Freelance · Contracts

Do freelancers need a contract? (Yes — the 1-page version)

A practical guide — 5 min read

Short answer: yes — every time, even for small jobs, even for friends. You're not always legally required to have one (a verbal deal can be binding), but a written contract is the only thing that proves what was actually agreed when a client "remembers" the deal differently. And the jobs where freelancers get burned most are exactly the ones where they skipped the paperwork because it "felt like overkill."

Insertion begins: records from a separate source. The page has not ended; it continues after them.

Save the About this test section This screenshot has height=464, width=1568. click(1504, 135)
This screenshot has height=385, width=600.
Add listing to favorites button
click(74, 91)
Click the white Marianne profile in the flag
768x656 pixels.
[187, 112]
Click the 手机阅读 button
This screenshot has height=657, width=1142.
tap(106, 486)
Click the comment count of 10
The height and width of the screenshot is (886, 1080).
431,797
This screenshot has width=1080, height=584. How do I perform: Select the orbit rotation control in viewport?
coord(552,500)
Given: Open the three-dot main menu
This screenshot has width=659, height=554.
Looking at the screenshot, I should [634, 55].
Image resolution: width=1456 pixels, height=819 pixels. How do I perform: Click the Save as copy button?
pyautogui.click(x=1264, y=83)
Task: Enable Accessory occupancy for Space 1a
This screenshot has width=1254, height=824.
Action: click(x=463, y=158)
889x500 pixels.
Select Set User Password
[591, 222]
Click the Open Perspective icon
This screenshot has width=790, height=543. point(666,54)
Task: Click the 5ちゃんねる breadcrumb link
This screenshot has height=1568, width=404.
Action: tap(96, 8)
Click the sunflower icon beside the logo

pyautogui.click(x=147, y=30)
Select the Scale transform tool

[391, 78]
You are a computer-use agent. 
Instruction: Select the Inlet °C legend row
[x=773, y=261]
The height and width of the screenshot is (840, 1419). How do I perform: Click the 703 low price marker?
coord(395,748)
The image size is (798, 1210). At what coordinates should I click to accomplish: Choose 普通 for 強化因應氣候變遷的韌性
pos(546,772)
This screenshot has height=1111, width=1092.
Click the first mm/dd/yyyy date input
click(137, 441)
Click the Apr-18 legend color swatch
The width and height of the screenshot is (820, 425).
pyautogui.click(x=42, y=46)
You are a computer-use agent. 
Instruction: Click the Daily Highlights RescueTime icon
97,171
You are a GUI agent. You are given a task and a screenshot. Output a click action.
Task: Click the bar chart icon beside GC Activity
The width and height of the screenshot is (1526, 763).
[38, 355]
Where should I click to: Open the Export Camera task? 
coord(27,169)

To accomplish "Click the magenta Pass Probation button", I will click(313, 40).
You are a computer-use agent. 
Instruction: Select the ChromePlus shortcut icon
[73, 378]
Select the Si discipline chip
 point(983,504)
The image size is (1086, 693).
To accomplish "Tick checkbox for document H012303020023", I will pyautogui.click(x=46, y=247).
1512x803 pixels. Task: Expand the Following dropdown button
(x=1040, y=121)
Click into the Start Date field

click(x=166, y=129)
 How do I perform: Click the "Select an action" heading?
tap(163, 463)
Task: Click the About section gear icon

You don't need a 20-page legal document. Here are the seven things a simple, one-page freelance contract must cover.

1

The parties and the project

Who's agreeing, and to do what. A one-line description of the project so there's no doubt later about which piece of work this covers.

2

Scope — included and excluded

What's in, and — just as important — what's out. The "not included" list is what kills scope creep before it starts. If it's not written down, it's not agreed.

3

Price and payment schedule

The total, how it's split (e.g. 50% upfront, 50% on delivery), and concrete due dates. A deposit isn't rude — it's standard, and it filters out clients who were never going to pay.

4

When ownership transfers

State that IP and ownership pass to the client on receipt of final payment — not on signature, not on creation. This keeps your leverage until you're actually paid.

5

Revision limits

How many rounds of revisions are included (e.g. two per deliverable), and that further rounds are billed at your hourly rate. "Until satisfied" with no cap is an open door to unpaid work.

6

Termination and a kill fee

What happens if either side walks away: the client pays for work completed to date, plus a cancellation fee if they end it mid-project. Otherwise a cancelled job at 70% done can pay you nothing.

7

A liability cap

Limit your total liability — typically to the fees paid under the contract. This stops a small job from turning into an unlimited legal exposure.

Already been sent a contract? Before you sign, paste it into our free contract red-flag checker → — it flags the risky clauses (IP on signature, Net-60, unlimited revisions) in plain English. No signup, nothing leaves your browser.

The mindset

A contract isn't you being difficult — it's you being clear. Reasonable clients expect one and are reassured by it; the ones who bristle at a fair, one-page agreement are showing you exactly how the project would go. Getting the paperwork right up front is the cheapest insurance in freelancing.

Never sign blind again

If you'd rather have a Claude Code skill read the whole contract and explain every risky clause before you sign, that's /redline — one of 7 in the Claude Code Freelancer Pack.

See the Freelancer Pack — $27

Common questions

Is a contract legally required? Not always — but always use one. It's what proves the deal if there's a dispute.

What must it include? Parties, scope (in and out), price + schedule, IP on final payment, revision limits, a kill fee, and a liability cap.

Even for friends? Especially for friends — that's where the paperwork gets skipped and relationships get damaged.

This is general information, not legal advice. For anything high-stakes, have a lawyer review your contract.